* **Stored records**
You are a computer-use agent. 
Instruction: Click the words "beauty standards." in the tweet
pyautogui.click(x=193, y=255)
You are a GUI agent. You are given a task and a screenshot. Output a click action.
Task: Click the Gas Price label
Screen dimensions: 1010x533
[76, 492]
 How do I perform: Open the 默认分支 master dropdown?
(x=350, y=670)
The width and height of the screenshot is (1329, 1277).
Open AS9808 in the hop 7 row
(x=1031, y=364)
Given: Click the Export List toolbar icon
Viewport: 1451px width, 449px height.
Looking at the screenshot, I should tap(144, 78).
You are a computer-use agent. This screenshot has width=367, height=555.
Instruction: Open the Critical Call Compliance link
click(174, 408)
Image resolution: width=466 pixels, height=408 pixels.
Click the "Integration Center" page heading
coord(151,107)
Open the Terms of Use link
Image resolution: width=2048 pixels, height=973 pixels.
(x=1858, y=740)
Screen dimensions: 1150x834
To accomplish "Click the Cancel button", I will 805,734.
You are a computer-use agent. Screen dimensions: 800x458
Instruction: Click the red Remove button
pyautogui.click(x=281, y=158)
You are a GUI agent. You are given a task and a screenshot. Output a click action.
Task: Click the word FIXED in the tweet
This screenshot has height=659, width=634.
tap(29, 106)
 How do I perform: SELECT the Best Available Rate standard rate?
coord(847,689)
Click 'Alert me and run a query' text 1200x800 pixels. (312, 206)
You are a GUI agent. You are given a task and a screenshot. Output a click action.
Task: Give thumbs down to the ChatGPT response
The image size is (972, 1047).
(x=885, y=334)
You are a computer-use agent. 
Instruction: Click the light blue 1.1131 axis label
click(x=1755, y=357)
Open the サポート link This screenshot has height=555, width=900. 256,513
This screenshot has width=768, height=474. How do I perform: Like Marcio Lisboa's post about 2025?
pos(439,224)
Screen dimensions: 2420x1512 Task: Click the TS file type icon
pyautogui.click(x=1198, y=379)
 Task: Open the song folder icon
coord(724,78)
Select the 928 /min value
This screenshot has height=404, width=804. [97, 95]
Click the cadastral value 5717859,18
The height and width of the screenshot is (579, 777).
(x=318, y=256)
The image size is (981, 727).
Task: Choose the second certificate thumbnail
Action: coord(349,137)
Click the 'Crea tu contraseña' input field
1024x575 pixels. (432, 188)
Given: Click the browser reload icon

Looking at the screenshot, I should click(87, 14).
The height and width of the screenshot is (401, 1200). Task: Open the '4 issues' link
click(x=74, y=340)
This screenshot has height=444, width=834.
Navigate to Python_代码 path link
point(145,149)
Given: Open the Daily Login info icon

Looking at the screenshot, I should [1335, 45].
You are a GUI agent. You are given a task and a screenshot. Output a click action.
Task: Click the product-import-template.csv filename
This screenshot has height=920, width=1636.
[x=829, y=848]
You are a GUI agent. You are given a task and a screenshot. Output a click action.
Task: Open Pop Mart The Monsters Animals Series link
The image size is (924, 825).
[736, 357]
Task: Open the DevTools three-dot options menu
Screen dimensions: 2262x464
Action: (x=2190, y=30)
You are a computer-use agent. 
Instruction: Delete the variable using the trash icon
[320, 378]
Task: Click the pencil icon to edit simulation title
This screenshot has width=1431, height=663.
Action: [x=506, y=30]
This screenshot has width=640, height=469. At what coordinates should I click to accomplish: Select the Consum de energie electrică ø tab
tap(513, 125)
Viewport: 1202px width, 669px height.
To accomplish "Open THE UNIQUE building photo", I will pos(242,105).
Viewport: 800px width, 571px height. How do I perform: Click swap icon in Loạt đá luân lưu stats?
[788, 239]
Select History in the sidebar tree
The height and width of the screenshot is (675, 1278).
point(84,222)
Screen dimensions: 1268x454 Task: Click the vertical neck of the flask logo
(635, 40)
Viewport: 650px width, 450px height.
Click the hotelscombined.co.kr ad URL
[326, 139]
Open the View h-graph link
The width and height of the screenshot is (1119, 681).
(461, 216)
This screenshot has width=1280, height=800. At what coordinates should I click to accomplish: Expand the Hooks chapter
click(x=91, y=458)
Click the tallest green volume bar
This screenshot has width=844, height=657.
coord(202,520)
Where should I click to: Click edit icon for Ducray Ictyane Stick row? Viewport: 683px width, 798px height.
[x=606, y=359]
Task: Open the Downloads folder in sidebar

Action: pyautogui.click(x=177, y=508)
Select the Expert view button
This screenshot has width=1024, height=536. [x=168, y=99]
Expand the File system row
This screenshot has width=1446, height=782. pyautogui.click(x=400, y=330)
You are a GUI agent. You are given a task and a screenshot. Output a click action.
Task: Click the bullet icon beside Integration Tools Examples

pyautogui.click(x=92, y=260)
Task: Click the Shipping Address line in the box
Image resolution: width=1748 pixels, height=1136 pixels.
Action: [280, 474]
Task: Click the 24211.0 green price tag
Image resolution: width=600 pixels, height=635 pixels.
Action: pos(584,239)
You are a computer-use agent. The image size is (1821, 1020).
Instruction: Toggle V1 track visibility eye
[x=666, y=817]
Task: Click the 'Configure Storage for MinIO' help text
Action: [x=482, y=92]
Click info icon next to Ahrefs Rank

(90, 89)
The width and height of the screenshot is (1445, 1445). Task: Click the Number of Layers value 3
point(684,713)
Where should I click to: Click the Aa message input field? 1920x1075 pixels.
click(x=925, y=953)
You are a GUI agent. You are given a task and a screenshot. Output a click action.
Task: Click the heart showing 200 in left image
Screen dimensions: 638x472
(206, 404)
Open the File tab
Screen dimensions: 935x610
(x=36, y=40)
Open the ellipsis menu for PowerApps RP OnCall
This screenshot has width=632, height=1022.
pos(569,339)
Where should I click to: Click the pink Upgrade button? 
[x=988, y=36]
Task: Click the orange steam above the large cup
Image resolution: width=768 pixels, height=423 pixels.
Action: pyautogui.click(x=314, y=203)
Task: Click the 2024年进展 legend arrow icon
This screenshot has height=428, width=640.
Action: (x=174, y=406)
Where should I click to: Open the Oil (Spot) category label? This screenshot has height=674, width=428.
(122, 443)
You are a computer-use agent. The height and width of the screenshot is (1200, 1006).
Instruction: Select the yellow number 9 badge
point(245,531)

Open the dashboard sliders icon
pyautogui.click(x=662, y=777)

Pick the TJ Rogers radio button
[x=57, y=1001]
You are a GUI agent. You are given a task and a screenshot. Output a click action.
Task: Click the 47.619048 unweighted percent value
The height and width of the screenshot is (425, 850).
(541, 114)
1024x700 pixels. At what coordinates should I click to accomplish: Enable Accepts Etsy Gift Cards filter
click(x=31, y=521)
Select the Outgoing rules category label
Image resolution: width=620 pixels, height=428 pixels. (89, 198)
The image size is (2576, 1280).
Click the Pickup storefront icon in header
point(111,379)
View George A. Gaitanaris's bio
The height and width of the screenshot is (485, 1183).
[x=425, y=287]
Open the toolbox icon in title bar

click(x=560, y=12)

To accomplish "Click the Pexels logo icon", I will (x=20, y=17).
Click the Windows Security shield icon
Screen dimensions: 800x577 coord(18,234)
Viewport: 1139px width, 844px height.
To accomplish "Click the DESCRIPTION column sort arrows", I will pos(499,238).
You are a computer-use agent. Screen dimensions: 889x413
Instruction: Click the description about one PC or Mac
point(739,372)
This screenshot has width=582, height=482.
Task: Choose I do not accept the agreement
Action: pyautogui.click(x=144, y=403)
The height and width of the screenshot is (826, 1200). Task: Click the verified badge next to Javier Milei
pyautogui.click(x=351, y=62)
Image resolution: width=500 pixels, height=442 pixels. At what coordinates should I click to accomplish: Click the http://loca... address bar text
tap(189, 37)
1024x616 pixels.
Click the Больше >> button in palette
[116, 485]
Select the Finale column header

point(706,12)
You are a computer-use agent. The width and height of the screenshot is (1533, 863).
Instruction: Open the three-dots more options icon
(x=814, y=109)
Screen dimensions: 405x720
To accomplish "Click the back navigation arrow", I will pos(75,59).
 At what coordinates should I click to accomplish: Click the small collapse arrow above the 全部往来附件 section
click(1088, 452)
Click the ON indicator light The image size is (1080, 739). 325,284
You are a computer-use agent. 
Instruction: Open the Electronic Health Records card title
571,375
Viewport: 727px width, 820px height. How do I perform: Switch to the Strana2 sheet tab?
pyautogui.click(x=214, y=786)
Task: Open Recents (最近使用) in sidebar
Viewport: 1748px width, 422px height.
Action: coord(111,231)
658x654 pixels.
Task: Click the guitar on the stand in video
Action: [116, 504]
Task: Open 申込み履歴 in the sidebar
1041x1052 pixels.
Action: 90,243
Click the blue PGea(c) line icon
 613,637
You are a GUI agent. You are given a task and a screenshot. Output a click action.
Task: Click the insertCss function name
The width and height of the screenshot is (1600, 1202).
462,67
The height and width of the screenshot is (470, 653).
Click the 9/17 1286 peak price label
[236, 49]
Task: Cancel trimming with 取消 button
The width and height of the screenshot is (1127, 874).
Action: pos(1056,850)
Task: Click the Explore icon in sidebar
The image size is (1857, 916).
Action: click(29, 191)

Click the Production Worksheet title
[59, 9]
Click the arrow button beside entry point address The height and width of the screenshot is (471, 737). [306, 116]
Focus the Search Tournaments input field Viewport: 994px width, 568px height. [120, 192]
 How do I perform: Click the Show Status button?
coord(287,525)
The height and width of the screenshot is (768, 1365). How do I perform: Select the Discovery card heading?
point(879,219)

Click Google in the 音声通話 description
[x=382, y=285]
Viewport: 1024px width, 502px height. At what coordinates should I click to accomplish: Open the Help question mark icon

* **Your assignment**
Set the lines down exactly, from the first line of the records to the line where "Given: Click the Export List toolbar icon" appears, with both ends kept.

* **Task solution**
You are a computer-use agent. 
Instruction: Click the words "beauty standards." in the tweet
pyautogui.click(x=193, y=255)
You are a GUI agent. You are given a task and a screenshot. Output a click action.
Task: Click the Gas Price label
Screen dimensions: 1010x533
[76, 492]
 How do I perform: Open the 默认分支 master dropdown?
(x=350, y=670)
The width and height of the screenshot is (1329, 1277).
Open AS9808 in the hop 7 row
(x=1031, y=364)
Given: Click the Export List toolbar icon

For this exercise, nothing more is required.